BEGIN

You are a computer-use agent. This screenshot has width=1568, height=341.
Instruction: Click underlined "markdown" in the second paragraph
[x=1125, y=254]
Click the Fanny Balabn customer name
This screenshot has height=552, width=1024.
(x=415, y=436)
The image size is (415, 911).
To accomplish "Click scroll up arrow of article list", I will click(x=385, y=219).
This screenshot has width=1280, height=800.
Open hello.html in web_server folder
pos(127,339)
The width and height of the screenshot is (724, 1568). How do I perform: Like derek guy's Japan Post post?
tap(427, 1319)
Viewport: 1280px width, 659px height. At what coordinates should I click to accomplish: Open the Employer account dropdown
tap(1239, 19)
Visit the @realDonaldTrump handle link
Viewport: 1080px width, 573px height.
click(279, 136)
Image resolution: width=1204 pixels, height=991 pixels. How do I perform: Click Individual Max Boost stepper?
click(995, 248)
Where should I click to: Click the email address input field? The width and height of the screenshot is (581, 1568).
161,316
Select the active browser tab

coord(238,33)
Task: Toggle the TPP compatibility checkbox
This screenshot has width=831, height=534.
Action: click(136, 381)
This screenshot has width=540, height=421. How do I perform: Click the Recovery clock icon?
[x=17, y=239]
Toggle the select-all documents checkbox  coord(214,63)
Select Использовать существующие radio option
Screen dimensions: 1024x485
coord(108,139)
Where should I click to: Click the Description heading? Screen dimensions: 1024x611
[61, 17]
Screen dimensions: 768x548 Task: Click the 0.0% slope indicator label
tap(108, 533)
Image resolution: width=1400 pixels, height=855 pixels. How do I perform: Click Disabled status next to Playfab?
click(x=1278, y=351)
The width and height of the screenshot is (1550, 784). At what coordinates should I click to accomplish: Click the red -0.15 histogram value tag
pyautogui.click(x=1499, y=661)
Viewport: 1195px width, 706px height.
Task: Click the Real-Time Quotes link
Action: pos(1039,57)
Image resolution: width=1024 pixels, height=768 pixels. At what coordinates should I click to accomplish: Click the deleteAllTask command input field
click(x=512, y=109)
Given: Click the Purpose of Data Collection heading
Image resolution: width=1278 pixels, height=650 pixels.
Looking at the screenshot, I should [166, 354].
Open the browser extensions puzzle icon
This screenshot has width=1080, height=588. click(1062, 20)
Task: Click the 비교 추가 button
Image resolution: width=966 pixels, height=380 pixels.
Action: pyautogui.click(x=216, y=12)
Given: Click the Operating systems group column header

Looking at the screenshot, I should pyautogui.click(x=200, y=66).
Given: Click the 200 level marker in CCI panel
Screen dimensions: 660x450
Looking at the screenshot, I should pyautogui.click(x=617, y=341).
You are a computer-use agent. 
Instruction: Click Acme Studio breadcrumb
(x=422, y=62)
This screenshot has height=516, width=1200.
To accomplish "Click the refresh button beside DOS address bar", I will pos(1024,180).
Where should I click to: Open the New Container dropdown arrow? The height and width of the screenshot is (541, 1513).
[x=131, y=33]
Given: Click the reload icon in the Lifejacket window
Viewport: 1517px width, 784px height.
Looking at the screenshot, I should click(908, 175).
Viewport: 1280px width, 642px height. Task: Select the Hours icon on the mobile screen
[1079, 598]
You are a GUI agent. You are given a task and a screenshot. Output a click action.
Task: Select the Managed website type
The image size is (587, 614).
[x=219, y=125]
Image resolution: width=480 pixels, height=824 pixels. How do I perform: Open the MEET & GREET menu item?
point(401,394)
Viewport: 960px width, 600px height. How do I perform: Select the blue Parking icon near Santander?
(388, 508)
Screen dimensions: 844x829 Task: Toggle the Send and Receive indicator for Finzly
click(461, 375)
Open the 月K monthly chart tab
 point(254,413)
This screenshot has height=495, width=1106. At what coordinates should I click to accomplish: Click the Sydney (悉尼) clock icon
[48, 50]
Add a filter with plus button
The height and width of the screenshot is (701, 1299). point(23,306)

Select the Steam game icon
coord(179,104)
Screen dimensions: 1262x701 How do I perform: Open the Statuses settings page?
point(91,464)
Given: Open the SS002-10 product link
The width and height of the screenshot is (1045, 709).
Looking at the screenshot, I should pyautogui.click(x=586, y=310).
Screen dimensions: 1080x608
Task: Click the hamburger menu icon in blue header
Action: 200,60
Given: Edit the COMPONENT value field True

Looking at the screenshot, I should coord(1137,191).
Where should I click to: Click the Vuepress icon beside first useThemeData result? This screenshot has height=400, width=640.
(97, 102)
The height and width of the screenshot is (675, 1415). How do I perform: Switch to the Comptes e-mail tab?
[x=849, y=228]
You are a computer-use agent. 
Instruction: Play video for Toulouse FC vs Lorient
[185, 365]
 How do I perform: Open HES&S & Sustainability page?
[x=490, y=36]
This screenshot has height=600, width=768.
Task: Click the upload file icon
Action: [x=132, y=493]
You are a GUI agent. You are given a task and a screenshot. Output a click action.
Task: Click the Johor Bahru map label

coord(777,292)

END

» Activity: The entries above must be output exactly, with every line preserved.

» Response to this task:
You are a computer-use agent. This screenshot has width=1568, height=341.
Instruction: Click underlined "markdown" in the second paragraph
[x=1125, y=254]
Click the Fanny Balabn customer name
This screenshot has height=552, width=1024.
(x=415, y=436)
The image size is (415, 911).
To accomplish "Click scroll up arrow of article list", I will click(x=385, y=219).
This screenshot has width=1280, height=800.
Open hello.html in web_server folder
pos(127,339)
The width and height of the screenshot is (724, 1568). How do I perform: Like derek guy's Japan Post post?
tap(427, 1319)
Viewport: 1280px width, 659px height. At what coordinates should I click to accomplish: Open the Employer account dropdown
tap(1239, 19)
Visit the @realDonaldTrump handle link
Viewport: 1080px width, 573px height.
click(279, 136)
Image resolution: width=1204 pixels, height=991 pixels. How do I perform: Click Individual Max Boost stepper?
click(995, 248)
Where should I click to: Click the email address input field? The width and height of the screenshot is (581, 1568).
161,316
Select the active browser tab

coord(238,33)
Task: Toggle the TPP compatibility checkbox
This screenshot has width=831, height=534.
Action: click(136, 381)
This screenshot has width=540, height=421. How do I perform: Click the Recovery clock icon?
[x=17, y=239]
Toggle the select-all documents checkbox  coord(214,63)
Select Использовать существующие radio option
Screen dimensions: 1024x485
coord(108,139)
Where should I click to: Click the Description heading? Screen dimensions: 1024x611
[61, 17]
Screen dimensions: 768x548 Task: Click the 0.0% slope indicator label
tap(108, 533)
Image resolution: width=1400 pixels, height=855 pixels. How do I perform: Click Disabled status next to Playfab?
click(x=1278, y=351)
The width and height of the screenshot is (1550, 784). At what coordinates should I click to accomplish: Click the red -0.15 histogram value tag
pyautogui.click(x=1499, y=661)
Viewport: 1195px width, 706px height.
Task: Click the Real-Time Quotes link
Action: pos(1039,57)
Image resolution: width=1024 pixels, height=768 pixels. At what coordinates should I click to accomplish: Click the deleteAllTask command input field
click(x=512, y=109)
Given: Click the Purpose of Data Collection heading
Image resolution: width=1278 pixels, height=650 pixels.
Looking at the screenshot, I should [166, 354].
Open the browser extensions puzzle icon
This screenshot has width=1080, height=588. click(1062, 20)
Task: Click the 비교 추가 button
Image resolution: width=966 pixels, height=380 pixels.
Action: pyautogui.click(x=216, y=12)
Given: Click the Operating systems group column header

Looking at the screenshot, I should pyautogui.click(x=200, y=66).
Given: Click the 200 level marker in CCI panel
Screen dimensions: 660x450
Looking at the screenshot, I should pyautogui.click(x=617, y=341).
You are a computer-use agent. 
Instruction: Click Acme Studio breadcrumb
(x=422, y=62)
This screenshot has height=516, width=1200.
To accomplish "Click the refresh button beside DOS address bar", I will pos(1024,180).
Where should I click to: Open the New Container dropdown arrow? The height and width of the screenshot is (541, 1513).
[x=131, y=33]
Given: Click the reload icon in the Lifejacket window
Viewport: 1517px width, 784px height.
Looking at the screenshot, I should click(908, 175).
Viewport: 1280px width, 642px height. Task: Select the Hours icon on the mobile screen
[1079, 598]
You are a GUI agent. You are given a task and a screenshot. Output a click action.
Task: Select the Managed website type
The image size is (587, 614).
[x=219, y=125]
Image resolution: width=480 pixels, height=824 pixels. How do I perform: Open the MEET & GREET menu item?
point(401,394)
Viewport: 960px width, 600px height. How do I perform: Select the blue Parking icon near Santander?
(388, 508)
Screen dimensions: 844x829 Task: Toggle the Send and Receive indicator for Finzly
click(461, 375)
Open the 月K monthly chart tab
 point(254,413)
This screenshot has height=495, width=1106. At what coordinates should I click to accomplish: Click the Sydney (悉尼) clock icon
[48, 50]
Add a filter with plus button
The height and width of the screenshot is (701, 1299). point(23,306)

Select the Steam game icon
coord(179,104)
Screen dimensions: 1262x701 How do I perform: Open the Statuses settings page?
point(91,464)
Given: Open the SS002-10 product link
The width and height of the screenshot is (1045, 709).
Looking at the screenshot, I should pyautogui.click(x=586, y=310).
Screen dimensions: 1080x608
Task: Click the hamburger menu icon in blue header
Action: 200,60
Given: Edit the COMPONENT value field True

Looking at the screenshot, I should coord(1137,191).
Where should I click to: Click the Vuepress icon beside first useThemeData result? This screenshot has height=400, width=640.
(97, 102)
The height and width of the screenshot is (675, 1415). How do I perform: Switch to the Comptes e-mail tab?
[x=849, y=228]
You are a computer-use agent. 
Instruction: Play video for Toulouse FC vs Lorient
[185, 365]
 How do I perform: Open HES&S & Sustainability page?
[x=490, y=36]
This screenshot has height=600, width=768.
Task: Click the upload file icon
Action: [x=132, y=493]
You are a GUI agent. You are given a task and a screenshot. Output a click action.
Task: Click the Johor Bahru map label

coord(777,292)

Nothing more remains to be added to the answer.